**Task item**: Count lines with "search" below; give only the number.
━━━━━ Records provided
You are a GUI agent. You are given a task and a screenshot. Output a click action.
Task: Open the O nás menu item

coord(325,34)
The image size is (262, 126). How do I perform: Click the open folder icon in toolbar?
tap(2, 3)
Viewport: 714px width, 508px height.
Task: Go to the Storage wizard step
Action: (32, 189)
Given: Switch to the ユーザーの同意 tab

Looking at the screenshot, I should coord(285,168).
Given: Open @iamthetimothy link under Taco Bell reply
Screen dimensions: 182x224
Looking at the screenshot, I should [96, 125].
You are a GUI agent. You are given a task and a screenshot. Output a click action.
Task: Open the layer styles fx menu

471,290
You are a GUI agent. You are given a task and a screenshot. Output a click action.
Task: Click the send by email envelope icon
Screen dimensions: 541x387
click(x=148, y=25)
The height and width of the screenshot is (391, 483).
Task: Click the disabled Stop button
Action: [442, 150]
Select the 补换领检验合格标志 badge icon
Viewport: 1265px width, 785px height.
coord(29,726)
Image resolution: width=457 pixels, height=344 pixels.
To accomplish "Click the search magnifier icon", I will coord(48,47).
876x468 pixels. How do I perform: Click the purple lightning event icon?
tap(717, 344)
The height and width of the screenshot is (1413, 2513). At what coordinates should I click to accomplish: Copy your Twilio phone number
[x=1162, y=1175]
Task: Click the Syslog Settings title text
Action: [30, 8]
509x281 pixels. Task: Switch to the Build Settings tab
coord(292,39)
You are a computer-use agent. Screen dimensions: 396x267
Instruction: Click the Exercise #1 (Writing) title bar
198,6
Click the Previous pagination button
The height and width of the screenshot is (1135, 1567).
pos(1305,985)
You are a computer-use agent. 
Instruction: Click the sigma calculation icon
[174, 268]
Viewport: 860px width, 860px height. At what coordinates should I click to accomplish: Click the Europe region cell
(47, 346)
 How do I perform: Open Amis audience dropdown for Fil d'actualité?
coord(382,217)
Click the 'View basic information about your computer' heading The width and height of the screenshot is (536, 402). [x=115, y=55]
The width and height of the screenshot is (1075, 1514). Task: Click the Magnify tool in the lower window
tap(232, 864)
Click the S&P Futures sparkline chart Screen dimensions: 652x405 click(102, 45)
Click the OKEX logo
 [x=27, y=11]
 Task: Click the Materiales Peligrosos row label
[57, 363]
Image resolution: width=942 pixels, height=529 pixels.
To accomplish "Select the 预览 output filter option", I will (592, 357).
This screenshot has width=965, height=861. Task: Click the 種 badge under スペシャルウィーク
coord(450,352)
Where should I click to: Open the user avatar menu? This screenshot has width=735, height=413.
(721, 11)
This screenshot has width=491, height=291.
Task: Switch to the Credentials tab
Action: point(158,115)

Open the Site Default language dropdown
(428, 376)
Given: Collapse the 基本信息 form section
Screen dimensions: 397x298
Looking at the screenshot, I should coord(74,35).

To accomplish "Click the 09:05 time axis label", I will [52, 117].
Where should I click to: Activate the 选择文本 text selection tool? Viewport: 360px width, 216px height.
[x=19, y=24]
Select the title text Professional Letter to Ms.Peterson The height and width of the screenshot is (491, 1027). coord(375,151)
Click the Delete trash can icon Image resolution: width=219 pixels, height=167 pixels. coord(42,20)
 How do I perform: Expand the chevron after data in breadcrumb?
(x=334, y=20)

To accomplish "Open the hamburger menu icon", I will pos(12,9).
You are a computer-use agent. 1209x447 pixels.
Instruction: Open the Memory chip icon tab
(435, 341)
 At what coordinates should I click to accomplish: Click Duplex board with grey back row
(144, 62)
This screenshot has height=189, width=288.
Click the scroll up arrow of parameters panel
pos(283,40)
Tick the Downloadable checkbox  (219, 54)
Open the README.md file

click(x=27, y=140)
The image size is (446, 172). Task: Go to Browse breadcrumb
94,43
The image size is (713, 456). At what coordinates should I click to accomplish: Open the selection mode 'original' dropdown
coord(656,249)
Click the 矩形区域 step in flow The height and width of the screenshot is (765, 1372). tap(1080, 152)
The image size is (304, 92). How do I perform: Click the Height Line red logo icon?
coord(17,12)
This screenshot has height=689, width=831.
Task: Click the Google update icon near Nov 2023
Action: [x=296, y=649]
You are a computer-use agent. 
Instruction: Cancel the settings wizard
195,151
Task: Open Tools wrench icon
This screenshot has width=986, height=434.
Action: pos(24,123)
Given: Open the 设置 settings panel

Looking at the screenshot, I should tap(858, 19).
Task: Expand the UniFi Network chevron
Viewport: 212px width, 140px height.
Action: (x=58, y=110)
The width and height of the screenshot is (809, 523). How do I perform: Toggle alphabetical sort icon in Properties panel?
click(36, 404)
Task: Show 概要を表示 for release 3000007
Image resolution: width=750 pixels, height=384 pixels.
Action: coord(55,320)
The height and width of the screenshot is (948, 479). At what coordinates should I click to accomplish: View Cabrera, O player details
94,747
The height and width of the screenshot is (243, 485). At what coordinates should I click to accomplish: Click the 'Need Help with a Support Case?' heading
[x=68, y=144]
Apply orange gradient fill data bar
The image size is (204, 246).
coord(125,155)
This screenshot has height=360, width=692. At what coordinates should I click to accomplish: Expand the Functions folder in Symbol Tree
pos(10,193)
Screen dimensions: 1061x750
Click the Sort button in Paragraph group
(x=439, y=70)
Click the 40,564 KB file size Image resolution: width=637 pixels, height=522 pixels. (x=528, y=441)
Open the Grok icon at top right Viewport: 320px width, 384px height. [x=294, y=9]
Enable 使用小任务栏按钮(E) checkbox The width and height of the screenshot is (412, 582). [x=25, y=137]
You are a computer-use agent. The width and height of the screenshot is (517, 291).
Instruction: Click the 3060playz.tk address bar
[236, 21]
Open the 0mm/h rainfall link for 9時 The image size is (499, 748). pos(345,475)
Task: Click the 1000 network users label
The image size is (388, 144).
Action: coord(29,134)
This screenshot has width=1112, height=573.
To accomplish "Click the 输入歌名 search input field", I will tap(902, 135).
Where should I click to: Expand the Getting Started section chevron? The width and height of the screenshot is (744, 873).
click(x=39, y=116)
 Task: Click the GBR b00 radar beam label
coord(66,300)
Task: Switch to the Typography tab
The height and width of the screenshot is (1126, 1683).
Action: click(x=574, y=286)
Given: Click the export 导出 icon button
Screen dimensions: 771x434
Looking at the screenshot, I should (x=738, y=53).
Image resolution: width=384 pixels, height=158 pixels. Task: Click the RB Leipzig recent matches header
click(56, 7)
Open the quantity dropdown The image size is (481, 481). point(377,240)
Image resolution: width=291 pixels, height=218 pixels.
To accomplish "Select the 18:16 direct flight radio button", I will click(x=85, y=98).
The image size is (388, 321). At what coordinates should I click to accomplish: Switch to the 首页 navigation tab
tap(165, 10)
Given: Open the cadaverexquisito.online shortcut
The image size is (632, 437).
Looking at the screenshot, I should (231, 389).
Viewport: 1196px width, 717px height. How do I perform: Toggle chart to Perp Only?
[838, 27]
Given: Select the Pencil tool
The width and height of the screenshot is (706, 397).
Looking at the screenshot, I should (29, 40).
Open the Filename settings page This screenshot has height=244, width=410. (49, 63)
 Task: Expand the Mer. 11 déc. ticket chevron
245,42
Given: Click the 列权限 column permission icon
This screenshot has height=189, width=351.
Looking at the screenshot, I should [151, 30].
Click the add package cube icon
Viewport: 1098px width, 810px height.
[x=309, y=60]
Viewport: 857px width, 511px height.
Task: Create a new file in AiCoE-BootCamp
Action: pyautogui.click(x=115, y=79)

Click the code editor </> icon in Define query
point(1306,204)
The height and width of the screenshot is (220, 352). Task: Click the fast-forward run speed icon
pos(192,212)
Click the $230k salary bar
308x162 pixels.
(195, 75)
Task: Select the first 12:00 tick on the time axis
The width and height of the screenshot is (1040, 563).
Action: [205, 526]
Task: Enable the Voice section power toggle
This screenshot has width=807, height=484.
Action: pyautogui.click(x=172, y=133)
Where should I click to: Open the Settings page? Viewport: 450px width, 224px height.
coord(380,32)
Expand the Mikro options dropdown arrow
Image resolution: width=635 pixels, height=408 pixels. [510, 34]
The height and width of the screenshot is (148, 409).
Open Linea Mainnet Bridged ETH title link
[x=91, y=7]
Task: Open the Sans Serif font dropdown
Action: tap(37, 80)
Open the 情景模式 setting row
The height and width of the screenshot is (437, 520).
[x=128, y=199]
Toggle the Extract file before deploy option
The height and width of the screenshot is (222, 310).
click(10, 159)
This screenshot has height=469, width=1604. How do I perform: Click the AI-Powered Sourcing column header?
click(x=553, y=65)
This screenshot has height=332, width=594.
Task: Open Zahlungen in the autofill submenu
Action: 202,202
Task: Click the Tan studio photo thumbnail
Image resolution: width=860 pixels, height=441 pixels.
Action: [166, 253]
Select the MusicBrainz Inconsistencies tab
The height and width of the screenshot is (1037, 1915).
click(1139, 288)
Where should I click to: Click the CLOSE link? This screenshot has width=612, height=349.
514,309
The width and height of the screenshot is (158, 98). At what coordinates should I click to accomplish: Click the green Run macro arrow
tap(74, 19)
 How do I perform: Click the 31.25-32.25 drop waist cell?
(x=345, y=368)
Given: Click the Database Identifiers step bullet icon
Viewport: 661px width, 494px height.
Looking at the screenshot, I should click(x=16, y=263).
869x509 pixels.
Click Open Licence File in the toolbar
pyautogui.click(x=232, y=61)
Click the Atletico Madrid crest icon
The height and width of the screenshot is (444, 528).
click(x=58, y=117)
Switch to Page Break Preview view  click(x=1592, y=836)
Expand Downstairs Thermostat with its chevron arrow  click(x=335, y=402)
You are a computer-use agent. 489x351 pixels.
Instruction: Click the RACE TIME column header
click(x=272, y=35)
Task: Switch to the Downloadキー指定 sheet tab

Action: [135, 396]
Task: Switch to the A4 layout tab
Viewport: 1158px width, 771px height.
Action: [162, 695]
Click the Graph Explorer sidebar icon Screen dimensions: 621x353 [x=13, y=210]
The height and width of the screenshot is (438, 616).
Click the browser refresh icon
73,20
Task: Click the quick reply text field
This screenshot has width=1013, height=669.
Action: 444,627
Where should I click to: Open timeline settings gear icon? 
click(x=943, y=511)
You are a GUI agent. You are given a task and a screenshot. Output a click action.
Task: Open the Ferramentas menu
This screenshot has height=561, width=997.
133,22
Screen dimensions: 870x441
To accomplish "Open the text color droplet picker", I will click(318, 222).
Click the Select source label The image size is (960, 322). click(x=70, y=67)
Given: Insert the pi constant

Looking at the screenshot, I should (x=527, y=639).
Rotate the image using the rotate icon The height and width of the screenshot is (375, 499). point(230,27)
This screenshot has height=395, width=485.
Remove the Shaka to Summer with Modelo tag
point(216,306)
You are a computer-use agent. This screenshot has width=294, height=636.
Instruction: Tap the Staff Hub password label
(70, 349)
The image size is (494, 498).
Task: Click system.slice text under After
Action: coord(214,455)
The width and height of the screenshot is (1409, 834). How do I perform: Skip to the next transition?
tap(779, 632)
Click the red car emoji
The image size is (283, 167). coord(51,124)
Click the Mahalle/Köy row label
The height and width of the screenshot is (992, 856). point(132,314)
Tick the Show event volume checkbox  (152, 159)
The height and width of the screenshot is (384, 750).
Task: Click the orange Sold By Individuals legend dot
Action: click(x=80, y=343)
━━━━━━━━━━
**Task response**: 2